* [To do] Every line containing the string "Germany" should be returned from the records.
::::::::
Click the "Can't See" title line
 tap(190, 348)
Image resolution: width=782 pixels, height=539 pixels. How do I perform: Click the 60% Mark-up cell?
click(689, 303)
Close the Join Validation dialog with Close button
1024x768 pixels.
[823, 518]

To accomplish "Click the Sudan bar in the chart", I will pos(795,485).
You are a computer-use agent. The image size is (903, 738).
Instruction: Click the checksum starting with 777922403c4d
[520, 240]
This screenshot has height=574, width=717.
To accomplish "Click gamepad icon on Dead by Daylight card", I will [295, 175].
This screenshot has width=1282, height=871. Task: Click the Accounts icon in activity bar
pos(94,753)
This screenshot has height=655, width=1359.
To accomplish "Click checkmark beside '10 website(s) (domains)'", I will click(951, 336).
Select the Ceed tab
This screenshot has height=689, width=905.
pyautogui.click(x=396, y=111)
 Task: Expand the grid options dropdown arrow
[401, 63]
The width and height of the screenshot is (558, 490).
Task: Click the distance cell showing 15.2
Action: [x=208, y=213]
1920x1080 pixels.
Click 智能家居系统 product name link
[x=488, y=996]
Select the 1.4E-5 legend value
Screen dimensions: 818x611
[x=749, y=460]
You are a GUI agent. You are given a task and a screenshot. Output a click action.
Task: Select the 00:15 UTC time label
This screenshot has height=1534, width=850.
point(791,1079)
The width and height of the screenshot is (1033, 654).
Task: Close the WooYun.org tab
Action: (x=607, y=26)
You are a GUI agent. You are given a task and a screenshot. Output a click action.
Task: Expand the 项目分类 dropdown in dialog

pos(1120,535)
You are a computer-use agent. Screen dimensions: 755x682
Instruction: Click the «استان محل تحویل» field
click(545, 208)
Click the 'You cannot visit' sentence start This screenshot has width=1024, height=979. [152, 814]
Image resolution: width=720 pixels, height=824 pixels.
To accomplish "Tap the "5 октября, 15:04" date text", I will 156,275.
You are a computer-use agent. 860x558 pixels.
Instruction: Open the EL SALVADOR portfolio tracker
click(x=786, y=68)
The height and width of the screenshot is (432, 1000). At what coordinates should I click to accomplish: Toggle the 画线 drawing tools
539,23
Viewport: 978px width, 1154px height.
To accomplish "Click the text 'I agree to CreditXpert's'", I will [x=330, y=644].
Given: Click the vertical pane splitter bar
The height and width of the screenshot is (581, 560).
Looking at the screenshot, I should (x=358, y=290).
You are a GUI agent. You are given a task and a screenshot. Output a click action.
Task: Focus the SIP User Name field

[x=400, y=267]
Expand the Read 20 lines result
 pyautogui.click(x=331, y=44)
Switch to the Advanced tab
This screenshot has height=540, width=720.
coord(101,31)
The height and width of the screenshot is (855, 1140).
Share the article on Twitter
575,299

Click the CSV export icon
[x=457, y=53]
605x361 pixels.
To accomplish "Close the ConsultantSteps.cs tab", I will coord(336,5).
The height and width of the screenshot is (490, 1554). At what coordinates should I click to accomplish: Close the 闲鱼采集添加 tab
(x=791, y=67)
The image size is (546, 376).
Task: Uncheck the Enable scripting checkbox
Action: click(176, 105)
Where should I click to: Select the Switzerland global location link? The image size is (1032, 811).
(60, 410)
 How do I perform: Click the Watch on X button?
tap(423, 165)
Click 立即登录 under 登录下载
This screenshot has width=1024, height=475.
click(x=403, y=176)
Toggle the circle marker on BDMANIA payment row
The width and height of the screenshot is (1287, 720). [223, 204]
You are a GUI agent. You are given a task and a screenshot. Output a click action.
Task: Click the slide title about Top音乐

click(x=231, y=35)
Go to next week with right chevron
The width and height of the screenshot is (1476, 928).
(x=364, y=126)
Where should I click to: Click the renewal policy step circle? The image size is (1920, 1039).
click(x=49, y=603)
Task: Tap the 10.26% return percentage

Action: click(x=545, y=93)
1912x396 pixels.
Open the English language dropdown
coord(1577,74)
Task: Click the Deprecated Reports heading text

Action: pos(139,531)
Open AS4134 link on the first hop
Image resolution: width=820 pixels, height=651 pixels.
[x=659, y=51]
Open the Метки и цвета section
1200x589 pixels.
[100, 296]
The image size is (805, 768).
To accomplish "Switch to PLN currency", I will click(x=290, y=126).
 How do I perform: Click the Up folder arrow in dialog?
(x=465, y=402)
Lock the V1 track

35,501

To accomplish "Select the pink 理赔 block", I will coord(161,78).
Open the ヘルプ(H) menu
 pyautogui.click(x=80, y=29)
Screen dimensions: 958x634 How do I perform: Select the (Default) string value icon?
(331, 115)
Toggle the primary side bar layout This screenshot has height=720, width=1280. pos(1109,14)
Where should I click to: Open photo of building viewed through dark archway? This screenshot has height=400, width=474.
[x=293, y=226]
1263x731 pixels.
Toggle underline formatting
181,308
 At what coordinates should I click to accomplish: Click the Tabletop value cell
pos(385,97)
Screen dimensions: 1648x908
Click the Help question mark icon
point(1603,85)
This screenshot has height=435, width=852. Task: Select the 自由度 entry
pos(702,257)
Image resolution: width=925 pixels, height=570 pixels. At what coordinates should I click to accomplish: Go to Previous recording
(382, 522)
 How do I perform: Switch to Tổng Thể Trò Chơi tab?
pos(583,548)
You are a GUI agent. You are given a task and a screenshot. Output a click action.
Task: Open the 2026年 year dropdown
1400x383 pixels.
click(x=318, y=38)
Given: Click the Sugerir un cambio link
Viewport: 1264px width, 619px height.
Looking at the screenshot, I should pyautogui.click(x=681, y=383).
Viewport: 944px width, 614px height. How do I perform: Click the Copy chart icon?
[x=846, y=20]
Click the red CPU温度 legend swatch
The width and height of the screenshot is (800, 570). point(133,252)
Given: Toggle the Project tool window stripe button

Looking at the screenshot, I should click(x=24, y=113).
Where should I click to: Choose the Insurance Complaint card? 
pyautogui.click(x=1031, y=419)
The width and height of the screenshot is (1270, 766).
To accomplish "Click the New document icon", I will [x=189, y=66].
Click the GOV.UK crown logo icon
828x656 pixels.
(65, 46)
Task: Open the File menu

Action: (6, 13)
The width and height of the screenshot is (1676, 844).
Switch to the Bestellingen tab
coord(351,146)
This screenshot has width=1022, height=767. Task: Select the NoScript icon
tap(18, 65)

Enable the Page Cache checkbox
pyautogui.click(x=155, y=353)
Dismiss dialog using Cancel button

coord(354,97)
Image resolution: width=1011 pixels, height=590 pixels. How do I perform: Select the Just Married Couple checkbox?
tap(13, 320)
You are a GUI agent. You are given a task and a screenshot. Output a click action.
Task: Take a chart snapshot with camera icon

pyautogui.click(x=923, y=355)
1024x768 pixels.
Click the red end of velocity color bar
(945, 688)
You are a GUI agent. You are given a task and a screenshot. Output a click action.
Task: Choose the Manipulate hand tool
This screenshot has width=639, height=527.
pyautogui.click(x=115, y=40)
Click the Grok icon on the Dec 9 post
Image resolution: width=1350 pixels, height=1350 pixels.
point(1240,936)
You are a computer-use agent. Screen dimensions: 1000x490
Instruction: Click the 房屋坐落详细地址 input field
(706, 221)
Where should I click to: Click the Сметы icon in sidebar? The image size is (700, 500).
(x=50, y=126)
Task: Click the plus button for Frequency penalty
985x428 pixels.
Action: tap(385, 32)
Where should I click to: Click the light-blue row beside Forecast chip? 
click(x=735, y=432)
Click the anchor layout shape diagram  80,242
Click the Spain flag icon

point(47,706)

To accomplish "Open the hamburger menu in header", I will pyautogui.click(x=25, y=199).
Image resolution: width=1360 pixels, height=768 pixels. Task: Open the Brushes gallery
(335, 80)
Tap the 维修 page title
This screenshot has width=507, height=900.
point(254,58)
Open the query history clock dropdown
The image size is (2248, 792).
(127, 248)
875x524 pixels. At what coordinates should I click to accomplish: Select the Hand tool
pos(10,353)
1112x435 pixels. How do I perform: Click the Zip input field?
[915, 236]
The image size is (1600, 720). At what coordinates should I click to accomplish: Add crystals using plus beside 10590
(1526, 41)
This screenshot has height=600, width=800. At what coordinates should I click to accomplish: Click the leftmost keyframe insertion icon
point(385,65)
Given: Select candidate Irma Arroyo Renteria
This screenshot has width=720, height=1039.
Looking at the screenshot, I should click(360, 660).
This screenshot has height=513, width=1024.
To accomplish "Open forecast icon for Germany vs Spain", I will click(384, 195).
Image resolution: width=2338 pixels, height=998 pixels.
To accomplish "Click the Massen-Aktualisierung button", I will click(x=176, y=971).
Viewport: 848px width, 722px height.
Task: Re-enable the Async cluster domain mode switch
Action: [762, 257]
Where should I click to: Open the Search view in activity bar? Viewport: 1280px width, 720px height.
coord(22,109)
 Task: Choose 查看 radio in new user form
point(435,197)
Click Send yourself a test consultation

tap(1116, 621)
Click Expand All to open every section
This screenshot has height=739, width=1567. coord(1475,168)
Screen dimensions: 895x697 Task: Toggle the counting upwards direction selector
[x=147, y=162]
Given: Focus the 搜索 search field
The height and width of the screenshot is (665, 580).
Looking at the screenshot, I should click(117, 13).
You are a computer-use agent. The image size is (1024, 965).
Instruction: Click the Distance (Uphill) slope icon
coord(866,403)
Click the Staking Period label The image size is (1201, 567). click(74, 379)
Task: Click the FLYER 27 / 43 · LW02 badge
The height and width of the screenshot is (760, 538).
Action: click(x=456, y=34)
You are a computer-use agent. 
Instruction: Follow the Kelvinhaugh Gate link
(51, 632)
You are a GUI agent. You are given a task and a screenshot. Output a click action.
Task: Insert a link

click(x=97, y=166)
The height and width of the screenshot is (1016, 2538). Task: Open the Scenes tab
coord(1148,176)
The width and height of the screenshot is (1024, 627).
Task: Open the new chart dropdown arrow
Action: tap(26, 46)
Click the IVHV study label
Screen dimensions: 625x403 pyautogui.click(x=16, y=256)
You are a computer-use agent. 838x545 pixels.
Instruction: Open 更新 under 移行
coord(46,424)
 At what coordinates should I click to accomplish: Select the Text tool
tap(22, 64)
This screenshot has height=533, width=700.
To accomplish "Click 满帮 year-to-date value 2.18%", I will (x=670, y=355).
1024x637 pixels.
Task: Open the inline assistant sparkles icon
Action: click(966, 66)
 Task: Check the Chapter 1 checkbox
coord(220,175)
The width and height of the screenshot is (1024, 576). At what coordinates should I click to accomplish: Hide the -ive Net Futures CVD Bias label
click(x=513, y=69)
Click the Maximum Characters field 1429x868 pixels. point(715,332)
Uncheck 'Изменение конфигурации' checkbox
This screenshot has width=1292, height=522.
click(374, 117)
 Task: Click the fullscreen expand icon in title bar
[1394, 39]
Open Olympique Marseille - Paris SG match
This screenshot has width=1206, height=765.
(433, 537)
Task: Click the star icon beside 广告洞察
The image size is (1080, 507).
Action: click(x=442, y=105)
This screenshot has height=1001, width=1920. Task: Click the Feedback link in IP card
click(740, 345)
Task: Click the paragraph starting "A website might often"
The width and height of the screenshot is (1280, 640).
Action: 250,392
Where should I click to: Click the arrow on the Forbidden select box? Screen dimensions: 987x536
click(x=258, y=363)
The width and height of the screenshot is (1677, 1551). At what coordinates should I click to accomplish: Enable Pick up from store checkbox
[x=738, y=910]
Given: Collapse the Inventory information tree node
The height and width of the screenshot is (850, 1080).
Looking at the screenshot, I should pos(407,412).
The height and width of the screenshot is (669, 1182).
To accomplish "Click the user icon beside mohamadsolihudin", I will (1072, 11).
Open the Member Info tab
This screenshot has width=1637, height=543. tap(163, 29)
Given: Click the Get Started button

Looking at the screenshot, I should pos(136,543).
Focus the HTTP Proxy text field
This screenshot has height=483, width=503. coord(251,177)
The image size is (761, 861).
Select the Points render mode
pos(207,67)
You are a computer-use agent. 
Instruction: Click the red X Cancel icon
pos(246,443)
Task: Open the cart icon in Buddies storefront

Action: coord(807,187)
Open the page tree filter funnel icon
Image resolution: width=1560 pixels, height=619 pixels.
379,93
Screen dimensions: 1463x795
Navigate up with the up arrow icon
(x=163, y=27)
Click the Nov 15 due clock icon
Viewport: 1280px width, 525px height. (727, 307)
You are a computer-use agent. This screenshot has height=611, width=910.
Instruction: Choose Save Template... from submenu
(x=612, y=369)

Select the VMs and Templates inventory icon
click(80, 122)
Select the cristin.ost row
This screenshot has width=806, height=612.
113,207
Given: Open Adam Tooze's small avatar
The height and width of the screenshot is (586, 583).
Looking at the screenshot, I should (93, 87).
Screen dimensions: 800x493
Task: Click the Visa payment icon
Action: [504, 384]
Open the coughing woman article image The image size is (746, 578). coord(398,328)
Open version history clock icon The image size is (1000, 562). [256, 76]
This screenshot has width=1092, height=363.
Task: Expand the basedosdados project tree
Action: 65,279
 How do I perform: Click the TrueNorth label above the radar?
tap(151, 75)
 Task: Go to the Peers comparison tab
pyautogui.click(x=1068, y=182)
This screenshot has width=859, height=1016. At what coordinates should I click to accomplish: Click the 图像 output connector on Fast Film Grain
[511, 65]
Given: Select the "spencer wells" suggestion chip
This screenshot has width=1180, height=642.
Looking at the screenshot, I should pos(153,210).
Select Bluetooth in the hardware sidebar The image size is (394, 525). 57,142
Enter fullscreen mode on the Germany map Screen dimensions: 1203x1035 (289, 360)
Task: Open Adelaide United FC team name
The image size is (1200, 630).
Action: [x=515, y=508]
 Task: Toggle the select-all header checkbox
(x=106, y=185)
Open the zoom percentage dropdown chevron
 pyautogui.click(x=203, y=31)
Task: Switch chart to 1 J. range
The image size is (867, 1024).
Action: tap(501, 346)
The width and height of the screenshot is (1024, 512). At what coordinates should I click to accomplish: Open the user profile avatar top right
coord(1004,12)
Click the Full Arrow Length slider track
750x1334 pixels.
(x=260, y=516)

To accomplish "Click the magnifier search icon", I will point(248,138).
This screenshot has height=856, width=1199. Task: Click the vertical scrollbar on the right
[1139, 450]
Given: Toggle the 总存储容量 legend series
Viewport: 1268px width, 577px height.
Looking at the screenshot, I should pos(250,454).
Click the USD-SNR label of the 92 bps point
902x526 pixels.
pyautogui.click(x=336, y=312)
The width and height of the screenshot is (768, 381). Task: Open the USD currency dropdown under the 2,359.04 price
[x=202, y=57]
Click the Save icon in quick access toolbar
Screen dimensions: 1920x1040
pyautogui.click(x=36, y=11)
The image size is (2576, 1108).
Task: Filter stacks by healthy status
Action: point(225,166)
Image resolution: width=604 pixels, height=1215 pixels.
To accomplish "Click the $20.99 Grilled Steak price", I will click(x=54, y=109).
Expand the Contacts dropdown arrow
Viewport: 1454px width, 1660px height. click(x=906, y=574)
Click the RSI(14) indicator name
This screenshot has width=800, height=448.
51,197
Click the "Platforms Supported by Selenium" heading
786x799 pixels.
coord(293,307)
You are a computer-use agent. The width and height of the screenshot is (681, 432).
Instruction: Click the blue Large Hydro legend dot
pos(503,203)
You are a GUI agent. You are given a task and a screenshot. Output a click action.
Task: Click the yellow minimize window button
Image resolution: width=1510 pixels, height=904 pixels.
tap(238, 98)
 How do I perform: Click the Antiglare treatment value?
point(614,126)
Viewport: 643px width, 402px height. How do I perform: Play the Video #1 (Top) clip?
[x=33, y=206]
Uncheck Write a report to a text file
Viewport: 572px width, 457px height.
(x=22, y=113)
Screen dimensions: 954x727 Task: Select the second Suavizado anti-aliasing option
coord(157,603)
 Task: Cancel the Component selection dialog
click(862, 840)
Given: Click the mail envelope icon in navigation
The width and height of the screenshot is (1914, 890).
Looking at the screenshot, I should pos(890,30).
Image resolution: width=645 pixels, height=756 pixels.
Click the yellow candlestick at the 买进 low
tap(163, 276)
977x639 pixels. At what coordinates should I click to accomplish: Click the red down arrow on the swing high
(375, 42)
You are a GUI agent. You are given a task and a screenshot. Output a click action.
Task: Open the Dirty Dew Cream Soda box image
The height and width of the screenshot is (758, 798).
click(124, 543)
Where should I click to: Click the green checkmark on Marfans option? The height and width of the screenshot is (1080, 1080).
::::::::
* [Solution to the exercise]
To accomplish "Open forecast icon for Germany vs Spain", I will click(384, 195).
Enter fullscreen mode on the Germany map Screen dimensions: 1203x1035 (289, 360)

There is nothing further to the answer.